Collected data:
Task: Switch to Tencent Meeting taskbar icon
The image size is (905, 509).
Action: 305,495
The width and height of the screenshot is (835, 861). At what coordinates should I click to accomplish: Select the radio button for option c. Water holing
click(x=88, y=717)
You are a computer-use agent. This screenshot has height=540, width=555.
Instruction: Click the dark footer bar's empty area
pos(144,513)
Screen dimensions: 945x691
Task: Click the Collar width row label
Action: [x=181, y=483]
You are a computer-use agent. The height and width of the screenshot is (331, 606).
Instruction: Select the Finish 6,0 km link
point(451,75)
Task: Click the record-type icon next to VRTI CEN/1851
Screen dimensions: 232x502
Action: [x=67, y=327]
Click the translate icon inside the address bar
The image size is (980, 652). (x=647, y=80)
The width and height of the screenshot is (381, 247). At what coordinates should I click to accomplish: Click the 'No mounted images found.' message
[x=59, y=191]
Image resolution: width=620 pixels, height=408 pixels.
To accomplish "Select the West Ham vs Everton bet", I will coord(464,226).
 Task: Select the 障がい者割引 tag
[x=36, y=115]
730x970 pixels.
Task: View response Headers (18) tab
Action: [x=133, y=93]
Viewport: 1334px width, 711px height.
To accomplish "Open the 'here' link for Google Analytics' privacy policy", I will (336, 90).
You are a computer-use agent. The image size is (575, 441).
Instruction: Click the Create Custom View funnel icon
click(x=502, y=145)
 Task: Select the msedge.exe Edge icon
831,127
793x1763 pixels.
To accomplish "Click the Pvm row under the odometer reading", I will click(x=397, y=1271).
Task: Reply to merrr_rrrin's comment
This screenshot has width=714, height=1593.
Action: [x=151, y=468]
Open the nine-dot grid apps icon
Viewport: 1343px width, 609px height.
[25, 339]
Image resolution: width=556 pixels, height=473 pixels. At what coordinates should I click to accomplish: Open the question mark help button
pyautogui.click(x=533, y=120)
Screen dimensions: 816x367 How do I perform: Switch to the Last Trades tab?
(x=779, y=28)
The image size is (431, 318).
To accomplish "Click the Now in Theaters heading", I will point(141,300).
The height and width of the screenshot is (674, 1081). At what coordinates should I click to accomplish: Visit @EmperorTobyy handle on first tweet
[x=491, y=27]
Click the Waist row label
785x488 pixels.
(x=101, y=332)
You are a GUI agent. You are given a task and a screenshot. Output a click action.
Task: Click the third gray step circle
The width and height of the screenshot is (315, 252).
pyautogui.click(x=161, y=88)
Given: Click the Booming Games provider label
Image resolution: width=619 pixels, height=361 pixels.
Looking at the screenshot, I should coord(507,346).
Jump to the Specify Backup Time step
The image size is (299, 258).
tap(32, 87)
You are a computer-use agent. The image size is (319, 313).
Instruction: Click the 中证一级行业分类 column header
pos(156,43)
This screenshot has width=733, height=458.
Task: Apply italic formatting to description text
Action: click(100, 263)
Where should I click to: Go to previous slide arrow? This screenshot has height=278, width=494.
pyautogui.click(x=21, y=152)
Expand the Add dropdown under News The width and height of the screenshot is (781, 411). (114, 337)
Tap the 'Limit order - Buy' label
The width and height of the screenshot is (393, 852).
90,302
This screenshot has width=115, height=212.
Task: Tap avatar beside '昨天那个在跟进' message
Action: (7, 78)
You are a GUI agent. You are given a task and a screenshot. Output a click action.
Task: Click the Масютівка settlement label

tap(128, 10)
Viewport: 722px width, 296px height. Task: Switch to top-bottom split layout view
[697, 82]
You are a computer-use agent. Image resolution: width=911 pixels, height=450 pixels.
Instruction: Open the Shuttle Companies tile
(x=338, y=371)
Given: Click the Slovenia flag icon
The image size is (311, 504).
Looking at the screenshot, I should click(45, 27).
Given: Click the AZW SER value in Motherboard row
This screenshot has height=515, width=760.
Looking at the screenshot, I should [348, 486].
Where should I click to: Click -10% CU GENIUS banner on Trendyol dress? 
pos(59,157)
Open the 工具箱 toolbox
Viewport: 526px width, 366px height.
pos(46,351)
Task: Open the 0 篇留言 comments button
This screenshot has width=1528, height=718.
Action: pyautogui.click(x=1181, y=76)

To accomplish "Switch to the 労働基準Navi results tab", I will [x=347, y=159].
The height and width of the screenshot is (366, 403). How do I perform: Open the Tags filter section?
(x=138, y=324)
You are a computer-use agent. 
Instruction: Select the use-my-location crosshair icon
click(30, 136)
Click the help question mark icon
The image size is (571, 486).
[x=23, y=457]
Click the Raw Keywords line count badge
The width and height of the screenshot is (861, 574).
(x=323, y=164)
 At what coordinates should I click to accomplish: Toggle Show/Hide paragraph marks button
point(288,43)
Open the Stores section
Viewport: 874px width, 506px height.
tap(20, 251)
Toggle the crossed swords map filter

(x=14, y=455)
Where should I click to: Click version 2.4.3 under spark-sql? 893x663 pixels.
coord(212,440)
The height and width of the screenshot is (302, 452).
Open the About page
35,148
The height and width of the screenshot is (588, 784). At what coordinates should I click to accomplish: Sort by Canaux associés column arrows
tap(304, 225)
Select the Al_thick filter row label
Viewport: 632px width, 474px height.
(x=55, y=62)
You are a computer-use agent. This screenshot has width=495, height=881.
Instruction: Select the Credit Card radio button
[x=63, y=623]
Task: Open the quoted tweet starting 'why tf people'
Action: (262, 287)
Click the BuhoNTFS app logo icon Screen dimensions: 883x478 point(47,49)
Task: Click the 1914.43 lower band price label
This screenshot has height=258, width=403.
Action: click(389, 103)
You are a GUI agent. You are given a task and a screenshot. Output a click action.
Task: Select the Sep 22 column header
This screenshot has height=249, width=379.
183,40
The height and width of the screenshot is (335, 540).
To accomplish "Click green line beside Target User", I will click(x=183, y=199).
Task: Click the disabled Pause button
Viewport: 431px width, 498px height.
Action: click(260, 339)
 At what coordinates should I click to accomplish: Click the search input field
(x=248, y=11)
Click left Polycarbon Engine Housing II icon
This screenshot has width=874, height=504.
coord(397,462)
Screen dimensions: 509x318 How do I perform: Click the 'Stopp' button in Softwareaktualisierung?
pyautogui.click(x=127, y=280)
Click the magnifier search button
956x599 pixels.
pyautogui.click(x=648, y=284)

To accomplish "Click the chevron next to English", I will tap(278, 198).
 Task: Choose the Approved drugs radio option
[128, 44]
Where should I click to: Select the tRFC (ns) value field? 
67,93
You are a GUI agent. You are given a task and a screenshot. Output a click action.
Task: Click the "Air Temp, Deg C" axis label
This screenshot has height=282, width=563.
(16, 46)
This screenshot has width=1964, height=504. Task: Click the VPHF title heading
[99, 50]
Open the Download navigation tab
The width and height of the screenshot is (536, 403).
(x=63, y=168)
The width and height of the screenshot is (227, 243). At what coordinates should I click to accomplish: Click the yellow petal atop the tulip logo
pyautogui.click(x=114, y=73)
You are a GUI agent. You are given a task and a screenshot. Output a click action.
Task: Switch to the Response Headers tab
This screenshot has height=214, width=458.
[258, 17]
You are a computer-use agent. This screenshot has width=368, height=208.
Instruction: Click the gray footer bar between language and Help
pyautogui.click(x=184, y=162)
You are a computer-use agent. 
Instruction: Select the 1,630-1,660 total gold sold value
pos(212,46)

▶ **WHAT IS BEING ASKED**
All the data must be duplicated exactly, with nothing added or removed.

▶ **ANSWER AREA**
Task: Switch to Tencent Meeting taskbar icon
The image size is (905, 509).
Action: 305,495
The width and height of the screenshot is (835, 861). At what coordinates should I click to accomplish: Select the radio button for option c. Water holing
click(x=88, y=717)
You are a computer-use agent. This screenshot has height=540, width=555.
Instruction: Click the dark footer bar's empty area
pos(144,513)
Screen dimensions: 945x691
Task: Click the Collar width row label
Action: [x=181, y=483]
You are a computer-use agent. The height and width of the screenshot is (331, 606).
Instruction: Select the Finish 6,0 km link
point(451,75)
Task: Click the record-type icon next to VRTI CEN/1851
Screen dimensions: 232x502
Action: [x=67, y=327]
Click the translate icon inside the address bar
The image size is (980, 652). (x=647, y=80)
The width and height of the screenshot is (381, 247). At what coordinates should I click to accomplish: Click the 'No mounted images found.' message
[x=59, y=191]
Image resolution: width=620 pixels, height=408 pixels.
To accomplish "Select the West Ham vs Everton bet", I will coord(464,226).
 Task: Select the 障がい者割引 tag
[x=36, y=115]
730x970 pixels.
Task: View response Headers (18) tab
Action: [x=133, y=93]
Viewport: 1334px width, 711px height.
To accomplish "Open the 'here' link for Google Analytics' privacy policy", I will (336, 90).
You are a computer-use agent. The image size is (575, 441).
Instruction: Click the Create Custom View funnel icon
click(x=502, y=145)
 Task: Select the msedge.exe Edge icon
831,127
793x1763 pixels.
To accomplish "Click the Pvm row under the odometer reading", I will click(x=397, y=1271).
Task: Reply to merrr_rrrin's comment
This screenshot has width=714, height=1593.
Action: [x=151, y=468]
Open the nine-dot grid apps icon
Viewport: 1343px width, 609px height.
[25, 339]
Image resolution: width=556 pixels, height=473 pixels. At what coordinates should I click to accomplish: Open the question mark help button
pyautogui.click(x=533, y=120)
Screen dimensions: 816x367 How do I perform: Switch to the Last Trades tab?
(x=779, y=28)
The image size is (431, 318).
To accomplish "Click the Now in Theaters heading", I will point(141,300).
The height and width of the screenshot is (674, 1081). At what coordinates should I click to accomplish: Visit @EmperorTobyy handle on first tweet
[x=491, y=27]
Click the Waist row label
785x488 pixels.
(x=101, y=332)
You are a GUI agent. You are given a task and a screenshot. Output a click action.
Task: Click the third gray step circle
The width and height of the screenshot is (315, 252).
pyautogui.click(x=161, y=88)
Given: Click the Booming Games provider label
Image resolution: width=619 pixels, height=361 pixels.
Looking at the screenshot, I should coord(507,346).
Jump to the Specify Backup Time step
The image size is (299, 258).
tap(32, 87)
You are a computer-use agent. The image size is (319, 313).
Instruction: Click the 中证一级行业分类 column header
pos(156,43)
This screenshot has width=733, height=458.
Task: Apply italic formatting to description text
Action: click(100, 263)
Where should I click to: Go to previous slide arrow? This screenshot has height=278, width=494.
pyautogui.click(x=21, y=152)
Expand the Add dropdown under News The width and height of the screenshot is (781, 411). (114, 337)
Tap the 'Limit order - Buy' label
The width and height of the screenshot is (393, 852).
90,302
This screenshot has width=115, height=212.
Task: Tap avatar beside '昨天那个在跟进' message
Action: (7, 78)
You are a GUI agent. You are given a task and a screenshot. Output a click action.
Task: Click the Масютівка settlement label

tap(128, 10)
Viewport: 722px width, 296px height. Task: Switch to top-bottom split layout view
[697, 82]
You are a computer-use agent. Image resolution: width=911 pixels, height=450 pixels.
Instruction: Open the Shuttle Companies tile
(x=338, y=371)
Given: Click the Slovenia flag icon
The image size is (311, 504).
Looking at the screenshot, I should click(45, 27).
Given: Click the AZW SER value in Motherboard row
This screenshot has height=515, width=760.
Looking at the screenshot, I should [348, 486].
Where should I click to: Click -10% CU GENIUS banner on Trendyol dress? 
pos(59,157)
Open the 工具箱 toolbox
Viewport: 526px width, 366px height.
pos(46,351)
Task: Open the 0 篇留言 comments button
This screenshot has width=1528, height=718.
Action: pyautogui.click(x=1181, y=76)

To accomplish "Switch to the 労働基準Navi results tab", I will [x=347, y=159].
The height and width of the screenshot is (366, 403). How do I perform: Open the Tags filter section?
(x=138, y=324)
You are a computer-use agent. 
Instruction: Select the use-my-location crosshair icon
click(30, 136)
Click the help question mark icon
The image size is (571, 486).
[x=23, y=457]
Click the Raw Keywords line count badge
The width and height of the screenshot is (861, 574).
(x=323, y=164)
 At what coordinates should I click to accomplish: Toggle Show/Hide paragraph marks button
point(288,43)
Open the Stores section
Viewport: 874px width, 506px height.
tap(20, 251)
Toggle the crossed swords map filter

(x=14, y=455)
Where should I click to: Click version 2.4.3 under spark-sql? 893x663 pixels.
coord(212,440)
The height and width of the screenshot is (302, 452).
Open the About page
35,148
The height and width of the screenshot is (588, 784). At what coordinates should I click to accomplish: Sort by Canaux associés column arrows
tap(304, 225)
Select the Al_thick filter row label
Viewport: 632px width, 474px height.
(x=55, y=62)
You are a computer-use agent. This screenshot has width=495, height=881.
Instruction: Select the Credit Card radio button
[x=63, y=623]
Task: Open the quoted tweet starting 'why tf people'
Action: (262, 287)
Click the BuhoNTFS app logo icon Screen dimensions: 883x478 point(47,49)
Task: Click the 1914.43 lower band price label
This screenshot has height=258, width=403.
Action: click(389, 103)
You are a GUI agent. You are given a task and a screenshot. Output a click action.
Task: Select the Sep 22 column header
This screenshot has height=249, width=379.
183,40
The height and width of the screenshot is (335, 540).
To accomplish "Click green line beside Target User", I will click(x=183, y=199).
Task: Click the disabled Pause button
Viewport: 431px width, 498px height.
Action: click(260, 339)
 At what coordinates should I click to accomplish: Click the search input field
(x=248, y=11)
Click left Polycarbon Engine Housing II icon
This screenshot has width=874, height=504.
coord(397,462)
Screen dimensions: 509x318 How do I perform: Click the 'Stopp' button in Softwareaktualisierung?
pyautogui.click(x=127, y=280)
Click the magnifier search button
956x599 pixels.
pyautogui.click(x=648, y=284)

To accomplish "Click the chevron next to English", I will tap(278, 198).
 Task: Choose the Approved drugs radio option
[128, 44]
Where should I click to: Select the tRFC (ns) value field? 
67,93
You are a GUI agent. You are given a task and a screenshot. Output a click action.
Task: Click the "Air Temp, Deg C" axis label
This screenshot has height=282, width=563.
(16, 46)
This screenshot has width=1964, height=504. Task: Click the VPHF title heading
[99, 50]
Open the Download navigation tab
The width and height of the screenshot is (536, 403).
(x=63, y=168)
The width and height of the screenshot is (227, 243). At what coordinates should I click to accomplish: Click the yellow petal atop the tulip logo
pyautogui.click(x=114, y=73)
You are a GUI agent. You are given a task and a screenshot. Output a click action.
Task: Switch to the Response Headers tab
This screenshot has height=214, width=458.
[258, 17]
You are a computer-use agent. This screenshot has width=368, height=208.
Instruction: Click the gray footer bar between language and Help
pyautogui.click(x=184, y=162)
You are a computer-use agent. 
Instruction: Select the 1,630-1,660 total gold sold value
pos(212,46)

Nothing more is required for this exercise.